While Frazer-Chiasson and Marsh have well-established credentials opposing shale gas, differences on other issues soon became apparent. The NDP favors building the pipeline to the Irving refinery, and see it as a separate issue from shale gas. Frazer-Chiasson and the Green Party oppose the pipeline, and see both shale gas and the pipeline as unacceptable because they will make climate change even worse.
Similarly, the NDP has been refusing to criticize the Alward government’s new forestry plan because, it says, not enough details have been released to properly evaluate that plan. Frazer-Chiasson and the Greens say the deal is another Conservative give-away to big forestry companies, and they point to the condemnation of the forestry plan by almost 200 scientists and researchers as backing up their criticisms.
Taking a harder line than the NDP, Marsh, in his capacity as head of the St. Charles local service district, seconded a motion—passed unanimously—that condemns the forestry plan. That motion, at an August Kent County Regional Services Commission meeting, was put forward by Kent South Green candidate Tina Beers, who was then acting in her capacity as head of the Harcourt local service district.
Frazer-Chiasson also pointed out that the Green Party is alone in not accepting donations from the Irving family. Marsh stoutly defended the NDP taking money from the Irving family. He said the $6,000 donation in question was made by an Irving family member who is a personal friend of NDP leader Dominic Cardy, and did not come from the Irving business empire.
What remains to be seen is whether the NDP and Greens, who finished in third and fourth spots respectively in 2010, will be able to improve on those results. Both the NDP and the Greens hope to become the alternative to the Liberal government in waiting, and that’s what’s being decided in this election in Kent North.
With the Liberal Party riding a wave of support provincially, incumbent Liberal Bertrand LeBlanc is keeping his head down in the wake of recent remarks on shale gas by Liberal leader Brian Gallant. This week Gallant began backing away from a long-standing Liberal “promise” to put a moratorium on shale gas development that has been a big seller on the hustings.
For LeBlanc, staying away from the all candidates meeting was probably a much safer course of action than trying to explain his leader’s dithering on the top issue here. LeBlanc has consistently spoken out against shale gas development, and is probably banking on his personal record to overcome his leader’s vacillation.
More understandable is the refusal of the Conservatives’ Nancy Blanchard to meet voters in open forum. With the PC vote in apparent free fall, Blanchard chose not to make herself a lightning rod for the pent up anger against the Alward Conservatives in Kent County.
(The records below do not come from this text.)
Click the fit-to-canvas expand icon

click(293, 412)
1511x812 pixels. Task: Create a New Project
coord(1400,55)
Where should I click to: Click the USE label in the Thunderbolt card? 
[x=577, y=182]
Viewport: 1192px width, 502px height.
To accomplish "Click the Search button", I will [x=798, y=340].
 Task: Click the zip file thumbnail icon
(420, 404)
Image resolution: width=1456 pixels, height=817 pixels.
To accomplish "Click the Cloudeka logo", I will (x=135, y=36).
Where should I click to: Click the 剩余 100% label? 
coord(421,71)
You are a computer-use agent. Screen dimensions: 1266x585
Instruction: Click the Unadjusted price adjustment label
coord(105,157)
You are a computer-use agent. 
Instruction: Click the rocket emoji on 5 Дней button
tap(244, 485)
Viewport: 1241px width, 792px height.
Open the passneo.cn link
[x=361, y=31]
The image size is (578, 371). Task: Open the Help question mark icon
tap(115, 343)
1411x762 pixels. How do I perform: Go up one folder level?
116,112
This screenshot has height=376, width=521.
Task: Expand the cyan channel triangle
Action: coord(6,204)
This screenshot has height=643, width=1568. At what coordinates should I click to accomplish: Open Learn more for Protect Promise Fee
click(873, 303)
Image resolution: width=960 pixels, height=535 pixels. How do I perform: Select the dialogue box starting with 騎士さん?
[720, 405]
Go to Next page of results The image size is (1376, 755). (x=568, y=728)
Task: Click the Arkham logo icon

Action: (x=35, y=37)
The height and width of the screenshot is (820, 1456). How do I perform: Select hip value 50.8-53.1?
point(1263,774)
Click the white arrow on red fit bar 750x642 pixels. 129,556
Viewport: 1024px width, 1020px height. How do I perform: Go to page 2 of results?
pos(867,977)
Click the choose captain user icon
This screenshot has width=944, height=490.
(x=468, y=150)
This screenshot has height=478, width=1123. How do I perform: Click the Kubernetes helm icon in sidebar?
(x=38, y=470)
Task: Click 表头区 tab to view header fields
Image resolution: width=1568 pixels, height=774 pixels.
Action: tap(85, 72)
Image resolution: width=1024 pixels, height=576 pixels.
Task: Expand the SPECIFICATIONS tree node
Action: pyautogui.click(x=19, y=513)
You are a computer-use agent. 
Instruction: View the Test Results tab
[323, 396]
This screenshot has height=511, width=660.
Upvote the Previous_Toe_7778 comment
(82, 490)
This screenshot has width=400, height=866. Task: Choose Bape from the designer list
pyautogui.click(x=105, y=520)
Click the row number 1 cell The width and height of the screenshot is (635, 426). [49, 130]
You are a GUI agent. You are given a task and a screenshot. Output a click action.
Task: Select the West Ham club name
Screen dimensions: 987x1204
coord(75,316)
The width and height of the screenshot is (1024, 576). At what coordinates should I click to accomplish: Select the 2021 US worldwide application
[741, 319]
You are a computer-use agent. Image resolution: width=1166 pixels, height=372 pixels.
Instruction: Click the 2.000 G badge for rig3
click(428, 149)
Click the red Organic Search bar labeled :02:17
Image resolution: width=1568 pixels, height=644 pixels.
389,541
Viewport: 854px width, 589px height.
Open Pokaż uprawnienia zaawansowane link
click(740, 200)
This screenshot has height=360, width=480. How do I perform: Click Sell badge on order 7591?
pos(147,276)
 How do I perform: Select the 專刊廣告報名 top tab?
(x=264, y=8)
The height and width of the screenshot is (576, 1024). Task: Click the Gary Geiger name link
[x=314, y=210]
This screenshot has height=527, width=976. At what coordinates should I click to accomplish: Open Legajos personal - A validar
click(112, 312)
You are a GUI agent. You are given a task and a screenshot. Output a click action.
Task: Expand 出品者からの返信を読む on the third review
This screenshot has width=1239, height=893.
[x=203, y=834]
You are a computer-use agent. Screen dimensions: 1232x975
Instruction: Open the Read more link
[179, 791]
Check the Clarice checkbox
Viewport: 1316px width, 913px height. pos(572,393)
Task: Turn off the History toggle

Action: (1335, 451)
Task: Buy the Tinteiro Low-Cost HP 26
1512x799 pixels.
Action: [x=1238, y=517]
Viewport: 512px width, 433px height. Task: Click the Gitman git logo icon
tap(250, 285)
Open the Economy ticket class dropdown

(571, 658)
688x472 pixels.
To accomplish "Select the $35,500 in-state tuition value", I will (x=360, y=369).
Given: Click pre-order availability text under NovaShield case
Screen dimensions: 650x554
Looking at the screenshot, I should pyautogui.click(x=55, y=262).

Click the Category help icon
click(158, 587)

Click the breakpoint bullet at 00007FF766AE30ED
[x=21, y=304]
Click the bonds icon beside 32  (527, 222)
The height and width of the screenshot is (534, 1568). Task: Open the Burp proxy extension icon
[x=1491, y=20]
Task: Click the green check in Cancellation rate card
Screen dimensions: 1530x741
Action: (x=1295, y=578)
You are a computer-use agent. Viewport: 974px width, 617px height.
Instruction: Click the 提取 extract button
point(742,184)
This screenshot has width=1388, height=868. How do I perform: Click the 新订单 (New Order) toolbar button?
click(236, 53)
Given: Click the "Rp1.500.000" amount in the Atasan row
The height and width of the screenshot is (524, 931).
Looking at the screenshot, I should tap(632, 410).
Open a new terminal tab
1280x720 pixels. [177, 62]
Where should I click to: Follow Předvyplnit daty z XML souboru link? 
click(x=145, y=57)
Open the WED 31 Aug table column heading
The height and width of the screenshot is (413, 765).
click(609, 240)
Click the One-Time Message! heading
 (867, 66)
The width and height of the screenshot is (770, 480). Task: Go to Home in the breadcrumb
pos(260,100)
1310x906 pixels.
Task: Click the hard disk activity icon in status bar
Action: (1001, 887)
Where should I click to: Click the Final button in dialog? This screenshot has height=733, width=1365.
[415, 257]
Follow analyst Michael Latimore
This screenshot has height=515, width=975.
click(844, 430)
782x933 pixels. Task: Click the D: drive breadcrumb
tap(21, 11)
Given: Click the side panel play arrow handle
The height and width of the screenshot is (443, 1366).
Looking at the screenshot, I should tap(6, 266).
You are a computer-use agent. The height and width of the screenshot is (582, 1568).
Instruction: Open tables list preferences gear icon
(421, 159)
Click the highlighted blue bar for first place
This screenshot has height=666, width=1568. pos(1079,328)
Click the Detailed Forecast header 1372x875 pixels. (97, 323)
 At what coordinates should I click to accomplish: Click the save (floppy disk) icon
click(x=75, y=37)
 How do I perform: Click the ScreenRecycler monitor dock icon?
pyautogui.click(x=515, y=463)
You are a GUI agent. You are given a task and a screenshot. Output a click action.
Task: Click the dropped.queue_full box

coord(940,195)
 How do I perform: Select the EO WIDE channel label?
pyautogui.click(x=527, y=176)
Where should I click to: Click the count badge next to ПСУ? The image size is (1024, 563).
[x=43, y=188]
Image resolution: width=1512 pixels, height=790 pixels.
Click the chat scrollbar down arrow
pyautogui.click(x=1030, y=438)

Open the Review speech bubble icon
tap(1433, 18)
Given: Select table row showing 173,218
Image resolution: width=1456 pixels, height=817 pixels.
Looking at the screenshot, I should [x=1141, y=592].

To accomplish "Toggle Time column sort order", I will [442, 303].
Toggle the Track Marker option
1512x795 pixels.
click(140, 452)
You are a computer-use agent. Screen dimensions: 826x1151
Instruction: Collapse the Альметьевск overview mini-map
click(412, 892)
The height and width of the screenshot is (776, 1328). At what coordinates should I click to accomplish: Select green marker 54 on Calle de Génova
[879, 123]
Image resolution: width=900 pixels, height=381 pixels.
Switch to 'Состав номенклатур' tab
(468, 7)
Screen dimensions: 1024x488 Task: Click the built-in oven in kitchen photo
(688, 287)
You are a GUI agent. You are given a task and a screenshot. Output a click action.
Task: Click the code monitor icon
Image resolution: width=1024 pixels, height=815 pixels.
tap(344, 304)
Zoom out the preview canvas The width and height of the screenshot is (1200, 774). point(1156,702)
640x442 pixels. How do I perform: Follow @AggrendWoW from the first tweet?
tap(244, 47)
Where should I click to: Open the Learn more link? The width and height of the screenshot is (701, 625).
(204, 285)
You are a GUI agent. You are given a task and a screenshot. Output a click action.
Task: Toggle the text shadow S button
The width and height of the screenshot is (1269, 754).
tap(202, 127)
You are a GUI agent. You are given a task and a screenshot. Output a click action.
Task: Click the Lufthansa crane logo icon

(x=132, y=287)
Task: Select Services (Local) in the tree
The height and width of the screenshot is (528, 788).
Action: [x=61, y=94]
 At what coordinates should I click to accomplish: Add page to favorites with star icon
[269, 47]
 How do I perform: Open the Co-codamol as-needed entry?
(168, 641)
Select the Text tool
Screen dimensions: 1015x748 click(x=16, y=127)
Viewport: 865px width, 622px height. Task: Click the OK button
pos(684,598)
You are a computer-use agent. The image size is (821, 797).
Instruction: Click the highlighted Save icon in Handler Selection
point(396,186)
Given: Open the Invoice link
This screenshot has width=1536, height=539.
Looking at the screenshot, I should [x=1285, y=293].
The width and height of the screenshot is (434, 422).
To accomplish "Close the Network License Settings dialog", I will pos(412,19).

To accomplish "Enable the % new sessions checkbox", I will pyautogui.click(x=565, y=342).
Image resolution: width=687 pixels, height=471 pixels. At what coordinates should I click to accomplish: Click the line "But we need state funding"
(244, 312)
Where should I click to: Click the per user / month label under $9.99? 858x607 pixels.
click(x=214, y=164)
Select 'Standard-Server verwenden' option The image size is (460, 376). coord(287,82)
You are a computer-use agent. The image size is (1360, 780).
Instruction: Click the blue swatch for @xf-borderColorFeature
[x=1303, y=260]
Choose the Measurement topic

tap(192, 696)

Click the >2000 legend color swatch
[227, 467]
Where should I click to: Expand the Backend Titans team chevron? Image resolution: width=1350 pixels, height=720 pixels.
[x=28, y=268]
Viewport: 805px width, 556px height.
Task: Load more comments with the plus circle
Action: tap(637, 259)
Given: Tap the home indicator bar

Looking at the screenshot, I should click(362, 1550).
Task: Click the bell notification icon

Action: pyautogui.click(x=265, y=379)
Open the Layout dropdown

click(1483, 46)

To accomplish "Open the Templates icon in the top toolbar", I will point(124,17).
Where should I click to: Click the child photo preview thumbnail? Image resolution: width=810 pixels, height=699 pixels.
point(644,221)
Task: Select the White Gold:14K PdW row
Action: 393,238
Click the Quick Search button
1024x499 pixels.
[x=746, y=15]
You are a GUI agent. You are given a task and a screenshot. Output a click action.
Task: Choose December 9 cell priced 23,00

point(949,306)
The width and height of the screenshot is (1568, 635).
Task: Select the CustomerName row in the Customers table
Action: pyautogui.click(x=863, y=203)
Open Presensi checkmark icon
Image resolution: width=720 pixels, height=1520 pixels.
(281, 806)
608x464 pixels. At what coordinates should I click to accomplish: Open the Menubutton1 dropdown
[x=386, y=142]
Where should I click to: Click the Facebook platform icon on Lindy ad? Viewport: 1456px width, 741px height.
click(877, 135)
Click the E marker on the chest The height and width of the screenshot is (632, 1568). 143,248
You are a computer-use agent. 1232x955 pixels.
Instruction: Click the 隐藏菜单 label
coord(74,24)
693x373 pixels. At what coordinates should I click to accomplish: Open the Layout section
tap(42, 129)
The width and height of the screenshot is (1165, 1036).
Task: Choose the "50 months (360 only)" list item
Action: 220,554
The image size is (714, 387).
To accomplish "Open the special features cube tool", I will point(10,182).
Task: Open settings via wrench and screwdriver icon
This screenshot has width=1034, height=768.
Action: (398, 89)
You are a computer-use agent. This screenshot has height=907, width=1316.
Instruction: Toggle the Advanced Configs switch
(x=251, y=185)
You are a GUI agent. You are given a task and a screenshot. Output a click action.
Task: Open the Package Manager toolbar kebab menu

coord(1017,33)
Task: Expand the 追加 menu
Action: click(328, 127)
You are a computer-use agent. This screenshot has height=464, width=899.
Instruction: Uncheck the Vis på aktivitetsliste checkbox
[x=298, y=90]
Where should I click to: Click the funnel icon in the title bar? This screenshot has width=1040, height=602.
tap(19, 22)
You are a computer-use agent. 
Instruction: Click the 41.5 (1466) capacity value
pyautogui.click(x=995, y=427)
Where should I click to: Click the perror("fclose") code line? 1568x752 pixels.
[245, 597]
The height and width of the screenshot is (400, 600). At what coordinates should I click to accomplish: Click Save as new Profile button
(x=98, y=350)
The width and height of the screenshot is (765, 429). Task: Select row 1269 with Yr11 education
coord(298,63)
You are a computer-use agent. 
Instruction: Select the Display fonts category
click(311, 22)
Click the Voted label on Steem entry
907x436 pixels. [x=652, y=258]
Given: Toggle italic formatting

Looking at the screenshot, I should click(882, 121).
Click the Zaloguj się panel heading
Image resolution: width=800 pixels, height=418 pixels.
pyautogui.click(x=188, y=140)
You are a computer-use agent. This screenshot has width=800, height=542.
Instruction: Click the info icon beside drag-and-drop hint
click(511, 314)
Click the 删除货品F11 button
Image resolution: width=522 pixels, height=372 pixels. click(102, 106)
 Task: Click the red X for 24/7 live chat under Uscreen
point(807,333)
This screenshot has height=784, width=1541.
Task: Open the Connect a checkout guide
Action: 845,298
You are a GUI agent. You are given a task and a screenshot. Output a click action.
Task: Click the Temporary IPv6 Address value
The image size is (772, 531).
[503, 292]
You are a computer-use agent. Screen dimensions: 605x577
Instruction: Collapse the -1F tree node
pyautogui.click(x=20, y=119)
The meeting itself was ably chaired by Paul Lang, the respected Executive Director of the Kent County Regional Services Commission. Lang informed citizens who had come out for an exercise in democracy that the RCMP were keeping an eye on the meeting because the Conservatives had expressed concern about violence. That was hardly news to people who have become used to the RCMP spying on shale gas protestors and their organizations.
Postscript: The Alward Government has consistently said it has significant support for its shale gas policy in Kent County, and that demonstrators are noisy minorities and dangerous radicals. On Monday night, the Conservative vote total in Kent North will put that claim to the test.